On se mit en marche. Les sergents de ville faisaient vider les rues, qu’une foule innombrable encombrait. Le cercueil était placé sur un lit de parade couvert d’un tapis dé drap d’or, sur lequel une grande croix blanche était bordée d’une bande de velours bleu, semée de fleurs de lis. Seize gentilshommes le portaient. Au-dessus on voyait une figure couchée « faite au vif », et qui représentait le feu roi en habits royaux, la couronne sur la tête, le sceptre dans une main, la main de la justice dans l’autre.

Les quatre présidents tenaient les coins du drap mortuaire. Le prévôt des marchands et les échevins portaient le dais. Venaient ensuite, chacun selon son rang, les cardinaux de Gurek et de Luxembourg, les gentilshommes de la maison, les grands dignitaires et les princes du sang eux-mêmes, en manteau de deuil avec chaperon, à longue queue traînante. Les archers de la garde fermaient la marche. Le corps fut conduit à Notre-Dame, et le lendemain, après qu’un service solennel eut été fait, on se rendit à Saint-Denis, dans le même ordre que la veille. Le cardinal de Luxembourg officia. L’évêque d’Angers prononça l’oraison funèbre, puis on fit à l’inhumation les cérémonies accoutumées.

Charles VIII avait été bon et tolérant pour ses serviteurs ; tous l’aimaient, tous versaient d’abondantes larmes. A en croire certains récits, lorsqu’on descendit le cercueil dans le caveau, que les officiers du défunt rompirent leurs bâtons de commandement, et que le maître des cérémonies cria, ainsi qu’il était d’usage : Le roi est mort ; Vive le roi ! deux domestiques du palais moururent de saisissement et de douleur (Observations sur les Mémoires de Comines, tome XII de la collection des Mémoires sur l’Histoire de France).
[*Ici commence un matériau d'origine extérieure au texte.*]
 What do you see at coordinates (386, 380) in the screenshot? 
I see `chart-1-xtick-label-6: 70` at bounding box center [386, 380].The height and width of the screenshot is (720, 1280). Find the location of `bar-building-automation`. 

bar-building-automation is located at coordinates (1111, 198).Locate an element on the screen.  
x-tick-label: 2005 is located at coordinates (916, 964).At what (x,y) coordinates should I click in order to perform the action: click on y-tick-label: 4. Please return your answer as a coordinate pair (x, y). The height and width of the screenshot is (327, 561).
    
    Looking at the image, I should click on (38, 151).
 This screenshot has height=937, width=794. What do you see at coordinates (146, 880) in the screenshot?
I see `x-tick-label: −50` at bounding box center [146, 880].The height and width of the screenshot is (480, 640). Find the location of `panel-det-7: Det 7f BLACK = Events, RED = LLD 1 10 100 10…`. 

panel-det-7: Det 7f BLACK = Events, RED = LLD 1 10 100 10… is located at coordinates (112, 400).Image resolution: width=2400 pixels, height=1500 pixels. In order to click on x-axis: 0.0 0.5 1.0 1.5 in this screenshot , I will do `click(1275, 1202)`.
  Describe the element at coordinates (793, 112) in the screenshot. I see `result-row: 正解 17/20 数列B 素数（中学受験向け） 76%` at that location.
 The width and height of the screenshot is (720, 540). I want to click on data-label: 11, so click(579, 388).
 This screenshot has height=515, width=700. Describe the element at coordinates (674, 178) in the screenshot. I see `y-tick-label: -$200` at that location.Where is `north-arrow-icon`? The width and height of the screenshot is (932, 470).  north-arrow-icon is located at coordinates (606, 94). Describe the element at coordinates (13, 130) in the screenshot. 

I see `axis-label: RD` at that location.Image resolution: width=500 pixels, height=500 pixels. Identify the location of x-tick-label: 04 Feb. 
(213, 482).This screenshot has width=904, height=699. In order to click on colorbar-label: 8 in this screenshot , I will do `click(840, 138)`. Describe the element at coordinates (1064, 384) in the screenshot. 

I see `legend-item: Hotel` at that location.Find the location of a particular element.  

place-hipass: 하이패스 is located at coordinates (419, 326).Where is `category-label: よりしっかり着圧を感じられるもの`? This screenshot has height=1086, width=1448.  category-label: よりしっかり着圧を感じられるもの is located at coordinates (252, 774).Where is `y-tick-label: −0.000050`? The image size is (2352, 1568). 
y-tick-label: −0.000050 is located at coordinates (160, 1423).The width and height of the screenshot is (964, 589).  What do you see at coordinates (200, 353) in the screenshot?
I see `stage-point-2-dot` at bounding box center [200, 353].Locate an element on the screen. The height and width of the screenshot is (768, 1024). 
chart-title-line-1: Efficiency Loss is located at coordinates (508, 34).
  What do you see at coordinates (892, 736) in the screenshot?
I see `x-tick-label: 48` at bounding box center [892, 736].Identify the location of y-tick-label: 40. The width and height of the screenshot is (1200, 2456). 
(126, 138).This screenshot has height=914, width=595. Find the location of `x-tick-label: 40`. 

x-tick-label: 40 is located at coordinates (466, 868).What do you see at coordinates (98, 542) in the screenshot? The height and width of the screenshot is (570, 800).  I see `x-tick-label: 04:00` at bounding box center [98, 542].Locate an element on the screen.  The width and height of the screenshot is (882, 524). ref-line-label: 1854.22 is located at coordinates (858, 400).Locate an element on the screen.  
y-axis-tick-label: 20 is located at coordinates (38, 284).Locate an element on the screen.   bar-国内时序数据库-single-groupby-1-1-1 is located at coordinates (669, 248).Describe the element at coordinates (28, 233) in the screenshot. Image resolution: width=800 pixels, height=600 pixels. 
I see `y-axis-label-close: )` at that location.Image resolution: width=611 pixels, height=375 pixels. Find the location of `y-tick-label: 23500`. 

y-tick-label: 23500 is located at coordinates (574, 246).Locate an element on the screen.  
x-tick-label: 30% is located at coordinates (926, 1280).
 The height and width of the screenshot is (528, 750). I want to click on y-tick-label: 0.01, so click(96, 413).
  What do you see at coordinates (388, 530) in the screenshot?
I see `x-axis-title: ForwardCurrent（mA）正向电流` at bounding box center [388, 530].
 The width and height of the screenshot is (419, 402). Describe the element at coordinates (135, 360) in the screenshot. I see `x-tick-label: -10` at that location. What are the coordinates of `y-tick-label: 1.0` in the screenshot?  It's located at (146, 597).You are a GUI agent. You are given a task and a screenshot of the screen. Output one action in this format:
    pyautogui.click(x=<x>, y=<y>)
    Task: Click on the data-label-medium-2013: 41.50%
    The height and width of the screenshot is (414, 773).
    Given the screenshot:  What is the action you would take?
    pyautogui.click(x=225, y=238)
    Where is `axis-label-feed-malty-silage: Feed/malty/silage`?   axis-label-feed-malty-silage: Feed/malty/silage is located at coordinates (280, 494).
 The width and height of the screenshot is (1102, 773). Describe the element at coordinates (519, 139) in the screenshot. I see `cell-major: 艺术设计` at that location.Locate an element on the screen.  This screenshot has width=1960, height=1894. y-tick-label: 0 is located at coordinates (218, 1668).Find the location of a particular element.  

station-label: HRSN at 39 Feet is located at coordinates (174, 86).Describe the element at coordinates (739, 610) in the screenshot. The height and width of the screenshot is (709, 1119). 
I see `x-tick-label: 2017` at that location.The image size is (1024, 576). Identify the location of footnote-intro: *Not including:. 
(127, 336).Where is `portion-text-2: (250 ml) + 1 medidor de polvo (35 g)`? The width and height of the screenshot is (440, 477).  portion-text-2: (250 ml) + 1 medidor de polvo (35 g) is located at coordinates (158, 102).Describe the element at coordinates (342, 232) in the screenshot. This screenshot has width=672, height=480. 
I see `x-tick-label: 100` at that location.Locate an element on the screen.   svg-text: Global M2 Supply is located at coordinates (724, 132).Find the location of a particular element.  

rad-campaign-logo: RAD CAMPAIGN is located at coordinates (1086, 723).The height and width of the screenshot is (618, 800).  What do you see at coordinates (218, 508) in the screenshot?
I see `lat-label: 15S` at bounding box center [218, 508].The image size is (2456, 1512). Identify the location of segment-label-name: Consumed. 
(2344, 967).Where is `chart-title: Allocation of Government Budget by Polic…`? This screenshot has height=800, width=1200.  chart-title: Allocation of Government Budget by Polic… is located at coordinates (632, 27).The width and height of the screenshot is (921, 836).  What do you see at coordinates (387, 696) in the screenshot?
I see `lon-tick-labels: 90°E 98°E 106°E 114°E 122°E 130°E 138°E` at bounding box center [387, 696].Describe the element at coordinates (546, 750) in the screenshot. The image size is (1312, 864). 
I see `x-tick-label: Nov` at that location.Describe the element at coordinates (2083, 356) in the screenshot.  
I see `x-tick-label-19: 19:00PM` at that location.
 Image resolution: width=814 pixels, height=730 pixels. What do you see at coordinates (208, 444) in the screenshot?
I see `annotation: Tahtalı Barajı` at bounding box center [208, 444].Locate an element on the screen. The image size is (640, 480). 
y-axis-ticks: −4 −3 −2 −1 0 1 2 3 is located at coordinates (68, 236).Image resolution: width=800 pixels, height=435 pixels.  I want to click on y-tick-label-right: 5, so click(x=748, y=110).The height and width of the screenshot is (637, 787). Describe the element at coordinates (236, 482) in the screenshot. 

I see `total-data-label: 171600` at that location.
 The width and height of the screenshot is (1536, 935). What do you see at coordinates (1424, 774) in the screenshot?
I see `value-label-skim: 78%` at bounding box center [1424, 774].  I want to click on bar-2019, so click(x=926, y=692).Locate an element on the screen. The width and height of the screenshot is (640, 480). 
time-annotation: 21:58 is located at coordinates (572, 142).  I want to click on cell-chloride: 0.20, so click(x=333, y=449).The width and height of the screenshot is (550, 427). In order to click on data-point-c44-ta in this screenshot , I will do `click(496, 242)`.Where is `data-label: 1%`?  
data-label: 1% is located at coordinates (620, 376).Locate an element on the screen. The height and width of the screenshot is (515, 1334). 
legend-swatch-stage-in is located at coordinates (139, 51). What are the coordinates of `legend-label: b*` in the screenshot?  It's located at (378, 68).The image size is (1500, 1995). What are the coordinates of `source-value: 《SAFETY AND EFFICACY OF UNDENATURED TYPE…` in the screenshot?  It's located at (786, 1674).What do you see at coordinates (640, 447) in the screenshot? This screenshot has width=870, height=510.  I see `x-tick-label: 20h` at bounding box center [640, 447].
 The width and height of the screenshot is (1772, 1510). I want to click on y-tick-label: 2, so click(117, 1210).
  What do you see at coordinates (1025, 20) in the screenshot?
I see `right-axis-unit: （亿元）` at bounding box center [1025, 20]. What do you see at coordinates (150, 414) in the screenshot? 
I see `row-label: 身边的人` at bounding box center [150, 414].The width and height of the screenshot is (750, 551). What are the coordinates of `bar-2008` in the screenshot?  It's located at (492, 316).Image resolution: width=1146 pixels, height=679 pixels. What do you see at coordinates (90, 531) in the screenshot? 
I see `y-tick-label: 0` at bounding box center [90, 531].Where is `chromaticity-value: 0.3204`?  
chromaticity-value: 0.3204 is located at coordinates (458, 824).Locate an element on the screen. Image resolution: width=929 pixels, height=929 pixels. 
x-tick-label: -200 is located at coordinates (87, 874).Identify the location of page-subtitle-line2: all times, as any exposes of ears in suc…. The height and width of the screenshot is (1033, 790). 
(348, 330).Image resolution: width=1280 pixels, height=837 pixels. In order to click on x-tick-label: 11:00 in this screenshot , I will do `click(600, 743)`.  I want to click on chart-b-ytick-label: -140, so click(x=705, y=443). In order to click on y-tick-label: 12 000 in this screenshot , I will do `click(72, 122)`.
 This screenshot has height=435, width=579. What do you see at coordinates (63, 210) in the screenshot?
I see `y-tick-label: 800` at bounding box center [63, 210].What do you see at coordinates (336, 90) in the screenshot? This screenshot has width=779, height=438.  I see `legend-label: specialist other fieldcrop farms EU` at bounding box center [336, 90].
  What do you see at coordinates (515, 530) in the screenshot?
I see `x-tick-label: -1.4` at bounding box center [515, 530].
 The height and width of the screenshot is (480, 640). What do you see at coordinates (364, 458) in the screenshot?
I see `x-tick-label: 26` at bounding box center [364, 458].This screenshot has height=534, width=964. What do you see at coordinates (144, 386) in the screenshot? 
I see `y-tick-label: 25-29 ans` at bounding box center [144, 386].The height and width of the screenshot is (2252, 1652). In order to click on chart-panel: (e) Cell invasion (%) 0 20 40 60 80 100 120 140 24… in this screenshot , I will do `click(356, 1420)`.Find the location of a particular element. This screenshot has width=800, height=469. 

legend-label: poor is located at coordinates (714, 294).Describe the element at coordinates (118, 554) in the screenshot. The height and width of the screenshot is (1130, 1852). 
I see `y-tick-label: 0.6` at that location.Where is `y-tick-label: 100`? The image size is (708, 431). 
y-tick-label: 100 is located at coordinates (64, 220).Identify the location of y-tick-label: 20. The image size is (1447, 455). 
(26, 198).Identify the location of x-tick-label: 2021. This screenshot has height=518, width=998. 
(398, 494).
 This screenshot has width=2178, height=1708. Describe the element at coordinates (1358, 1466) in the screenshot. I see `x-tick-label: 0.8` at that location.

Charles VIII cessa de vivre à l’âge de vingt-sept ans neuf mois et quelques jours, après un règne de quatorze ans et un peu plus de sept mois. Avec lui finissait la ligne directe des Valois, qui avait duré cent dix-neuf ans et comptait sept rois : Philippe VI, Jean, Charles V, Charles VI, Charles VII, Louis XI et Charles VIII. La couronne échut à la branche des Valois Orléans dans la personne de Louis XII. Dix-sept ans plus tard, elle devait passer à une autre branche, celle des Valois Angoulême, qui la conserva jusque vers la fin du XVIe siècle.